Extract provided —
________________

The deity of the Holy Spirit is clearly seen in scripture. If you do not believe me, then look at the life of Jesus. The Holy Spirit was a big part of Jesus’s life. The Holy Spirit was in Jesus’ forerunner, John the Baptist. The Holy Spirit was present when Jesus was conceived. The Holy Spirit was present when Jesus was born. The Holy Spirit was present when Jesus was baptized. The Holy Spirit led Jesus into the wilderness to be tempted. You can’t tell me the Holy Spirit didn’t play a vital part in Jesus’s earthly ministry. When Jesus ascended into heaven, the Holy Spirit became available to everyone.
The same great characteristics of God the father can be applied to God the Holy Spirit. The Holy Spirit is the Spirit of God, the Spirit of Christ, the mind of Christ, the Spirit of the Lord, the Spirit of adoption, of truth, of liberty; the Spirit of wisdom, of understanding, of counsel, of might, of knowledge, of godliness, of the fear of God. This only begins to show how unlimited He is. Who is the Holy Spirit? The Holy Spirit is God! Answer the question,“Who is the Holy Spirit?” The Holy Spirit is God!
This is question number two: What does the Holy Spirit do? You can answer that question with one word: change. The Holy Spirit brings godly change. It is as true today as it was on the day of Pentecost. The Holy Spirit historically has made order out of disorder, clarity out of confusion. How many examples do you need?

________________

Supplied entries —
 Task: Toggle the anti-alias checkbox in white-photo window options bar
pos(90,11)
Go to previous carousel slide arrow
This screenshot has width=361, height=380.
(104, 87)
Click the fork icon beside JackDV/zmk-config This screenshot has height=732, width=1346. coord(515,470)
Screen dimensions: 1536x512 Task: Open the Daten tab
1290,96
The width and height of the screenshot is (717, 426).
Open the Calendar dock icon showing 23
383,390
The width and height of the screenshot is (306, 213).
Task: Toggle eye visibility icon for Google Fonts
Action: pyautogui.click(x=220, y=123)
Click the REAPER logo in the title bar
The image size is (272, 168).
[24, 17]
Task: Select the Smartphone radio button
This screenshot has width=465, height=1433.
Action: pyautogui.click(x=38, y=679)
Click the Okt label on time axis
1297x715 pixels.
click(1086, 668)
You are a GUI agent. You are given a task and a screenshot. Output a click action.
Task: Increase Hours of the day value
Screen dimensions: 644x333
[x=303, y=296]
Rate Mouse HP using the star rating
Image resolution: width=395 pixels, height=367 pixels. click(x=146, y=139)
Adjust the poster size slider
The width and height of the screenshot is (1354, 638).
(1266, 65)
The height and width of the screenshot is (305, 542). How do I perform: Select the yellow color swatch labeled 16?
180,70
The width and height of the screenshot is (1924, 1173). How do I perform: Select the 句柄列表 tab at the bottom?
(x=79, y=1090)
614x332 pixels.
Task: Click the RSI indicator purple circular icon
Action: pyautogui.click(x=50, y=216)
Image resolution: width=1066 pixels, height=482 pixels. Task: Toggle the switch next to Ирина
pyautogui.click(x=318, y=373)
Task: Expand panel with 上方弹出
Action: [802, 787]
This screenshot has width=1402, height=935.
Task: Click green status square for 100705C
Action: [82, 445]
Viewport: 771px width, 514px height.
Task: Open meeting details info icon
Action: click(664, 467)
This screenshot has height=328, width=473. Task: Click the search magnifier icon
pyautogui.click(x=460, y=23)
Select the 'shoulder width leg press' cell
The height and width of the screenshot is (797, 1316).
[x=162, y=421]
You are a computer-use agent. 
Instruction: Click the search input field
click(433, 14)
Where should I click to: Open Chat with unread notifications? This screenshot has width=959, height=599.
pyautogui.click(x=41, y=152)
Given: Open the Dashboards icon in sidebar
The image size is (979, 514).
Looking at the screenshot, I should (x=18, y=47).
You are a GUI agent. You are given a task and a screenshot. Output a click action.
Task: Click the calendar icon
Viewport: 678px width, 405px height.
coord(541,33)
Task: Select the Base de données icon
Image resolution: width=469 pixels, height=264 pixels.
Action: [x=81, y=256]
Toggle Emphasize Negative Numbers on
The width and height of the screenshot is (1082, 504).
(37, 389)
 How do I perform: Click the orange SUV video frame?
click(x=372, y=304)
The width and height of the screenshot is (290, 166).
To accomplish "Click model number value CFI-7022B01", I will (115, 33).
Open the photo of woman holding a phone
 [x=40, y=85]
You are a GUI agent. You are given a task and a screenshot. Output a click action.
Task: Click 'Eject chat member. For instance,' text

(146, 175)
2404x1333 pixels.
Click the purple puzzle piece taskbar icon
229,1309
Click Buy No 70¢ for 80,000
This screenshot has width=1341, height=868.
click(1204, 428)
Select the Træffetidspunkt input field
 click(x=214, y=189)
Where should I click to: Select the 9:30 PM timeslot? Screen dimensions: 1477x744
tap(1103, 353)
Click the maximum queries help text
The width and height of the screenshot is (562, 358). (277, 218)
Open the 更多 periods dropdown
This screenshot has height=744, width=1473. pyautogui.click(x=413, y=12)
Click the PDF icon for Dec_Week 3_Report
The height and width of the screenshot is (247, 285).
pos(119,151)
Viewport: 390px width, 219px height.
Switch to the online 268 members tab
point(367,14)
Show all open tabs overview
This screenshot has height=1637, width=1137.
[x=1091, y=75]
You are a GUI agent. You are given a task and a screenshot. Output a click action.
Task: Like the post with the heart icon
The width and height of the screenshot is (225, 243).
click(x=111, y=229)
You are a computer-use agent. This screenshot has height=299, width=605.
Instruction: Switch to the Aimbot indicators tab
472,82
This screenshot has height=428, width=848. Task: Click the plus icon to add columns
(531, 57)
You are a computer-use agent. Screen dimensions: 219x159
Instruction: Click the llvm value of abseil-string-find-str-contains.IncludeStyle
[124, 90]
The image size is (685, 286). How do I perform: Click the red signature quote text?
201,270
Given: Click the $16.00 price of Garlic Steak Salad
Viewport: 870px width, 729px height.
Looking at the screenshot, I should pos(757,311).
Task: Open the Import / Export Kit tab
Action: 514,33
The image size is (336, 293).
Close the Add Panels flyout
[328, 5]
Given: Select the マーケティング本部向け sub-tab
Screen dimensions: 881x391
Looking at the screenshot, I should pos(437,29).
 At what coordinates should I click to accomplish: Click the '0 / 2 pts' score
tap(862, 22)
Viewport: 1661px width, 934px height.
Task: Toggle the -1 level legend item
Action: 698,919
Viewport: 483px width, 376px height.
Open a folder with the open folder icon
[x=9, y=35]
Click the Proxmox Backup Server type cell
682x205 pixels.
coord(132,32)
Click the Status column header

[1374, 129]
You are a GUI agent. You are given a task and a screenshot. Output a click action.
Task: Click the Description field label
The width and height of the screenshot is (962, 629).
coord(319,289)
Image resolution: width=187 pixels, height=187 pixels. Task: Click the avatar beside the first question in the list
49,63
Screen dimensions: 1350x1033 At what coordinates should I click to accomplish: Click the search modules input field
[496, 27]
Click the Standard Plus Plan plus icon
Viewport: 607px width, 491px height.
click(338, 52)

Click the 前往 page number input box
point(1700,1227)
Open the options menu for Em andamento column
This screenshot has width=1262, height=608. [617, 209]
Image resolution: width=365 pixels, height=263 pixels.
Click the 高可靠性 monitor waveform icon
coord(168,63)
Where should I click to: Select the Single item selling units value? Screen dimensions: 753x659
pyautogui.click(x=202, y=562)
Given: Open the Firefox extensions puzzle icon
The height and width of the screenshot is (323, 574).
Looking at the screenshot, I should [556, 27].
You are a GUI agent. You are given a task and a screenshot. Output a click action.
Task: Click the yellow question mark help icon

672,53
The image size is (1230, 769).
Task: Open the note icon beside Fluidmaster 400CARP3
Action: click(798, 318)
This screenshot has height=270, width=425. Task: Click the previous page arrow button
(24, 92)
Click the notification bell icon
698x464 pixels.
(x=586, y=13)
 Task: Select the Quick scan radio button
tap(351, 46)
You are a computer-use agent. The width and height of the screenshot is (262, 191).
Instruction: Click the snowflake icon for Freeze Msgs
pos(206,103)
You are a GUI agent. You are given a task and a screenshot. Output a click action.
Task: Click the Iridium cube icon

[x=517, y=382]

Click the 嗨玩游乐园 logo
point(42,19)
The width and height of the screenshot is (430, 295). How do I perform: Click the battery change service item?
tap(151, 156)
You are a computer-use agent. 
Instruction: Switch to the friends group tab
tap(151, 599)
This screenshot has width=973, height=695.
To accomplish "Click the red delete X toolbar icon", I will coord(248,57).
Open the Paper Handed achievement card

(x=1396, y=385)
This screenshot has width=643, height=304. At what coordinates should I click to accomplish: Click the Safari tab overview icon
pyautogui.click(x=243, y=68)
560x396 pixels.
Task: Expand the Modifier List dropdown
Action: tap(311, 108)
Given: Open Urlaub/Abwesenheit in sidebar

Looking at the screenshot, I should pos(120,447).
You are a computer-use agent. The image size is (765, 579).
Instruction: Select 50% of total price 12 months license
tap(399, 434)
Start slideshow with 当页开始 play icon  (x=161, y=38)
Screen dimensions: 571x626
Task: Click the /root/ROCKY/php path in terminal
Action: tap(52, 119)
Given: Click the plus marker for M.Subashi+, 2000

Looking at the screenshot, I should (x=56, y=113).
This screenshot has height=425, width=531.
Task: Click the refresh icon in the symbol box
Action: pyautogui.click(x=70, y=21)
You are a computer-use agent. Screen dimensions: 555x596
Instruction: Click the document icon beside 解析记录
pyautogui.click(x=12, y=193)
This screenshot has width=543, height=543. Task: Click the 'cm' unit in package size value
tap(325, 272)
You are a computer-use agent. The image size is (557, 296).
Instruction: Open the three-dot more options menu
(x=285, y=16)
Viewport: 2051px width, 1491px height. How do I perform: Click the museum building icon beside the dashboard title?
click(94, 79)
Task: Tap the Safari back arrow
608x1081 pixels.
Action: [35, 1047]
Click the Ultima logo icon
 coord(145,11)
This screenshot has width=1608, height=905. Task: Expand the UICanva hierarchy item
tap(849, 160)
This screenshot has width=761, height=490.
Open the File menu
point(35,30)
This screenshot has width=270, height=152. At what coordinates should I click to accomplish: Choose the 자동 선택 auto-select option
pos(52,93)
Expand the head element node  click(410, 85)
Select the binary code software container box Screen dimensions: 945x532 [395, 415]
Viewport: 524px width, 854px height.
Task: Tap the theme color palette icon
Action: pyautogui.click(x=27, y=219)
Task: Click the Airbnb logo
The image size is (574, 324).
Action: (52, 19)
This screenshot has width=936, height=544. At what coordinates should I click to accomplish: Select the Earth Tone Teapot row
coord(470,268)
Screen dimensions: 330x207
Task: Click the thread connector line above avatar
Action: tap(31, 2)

________________

What you will do —
#1 In the passage on the Holy Spirit, where did the Holy Spirit lead Jesus, and for what purpose?
#2 Copy out the passage on the Holy Spirit word for word, starting at "The same great" and ending at "do you need?".

Expected results —
#1 Into the wilderness, to be tempted.

#2
The same great characteristics of God the father can be applied to God the Holy Spirit. The Holy Spirit is the Spirit of God, the Spirit of Christ, the mind of Christ, the Spirit of the Lord, the Spirit of adoption, of truth, of liberty; the Spirit of wisdom, of understanding, of counsel, of might, of knowledge, of godliness, of the fear of God. This only begins to show how unlimited He is. Who is the Holy Spirit? The Holy Spirit is God! Answer the question,“Who is the Holy Spirit?” The Holy Spirit is God!
This is question number two: What does the Holy Spirit do? You can answer that question with one word: change. The Holy Spirit brings godly change. It is as true today as it was on the day of Pentecost. The Holy Spirit historically has made order out of disorder, clarity out of confusion. How many examples do you need?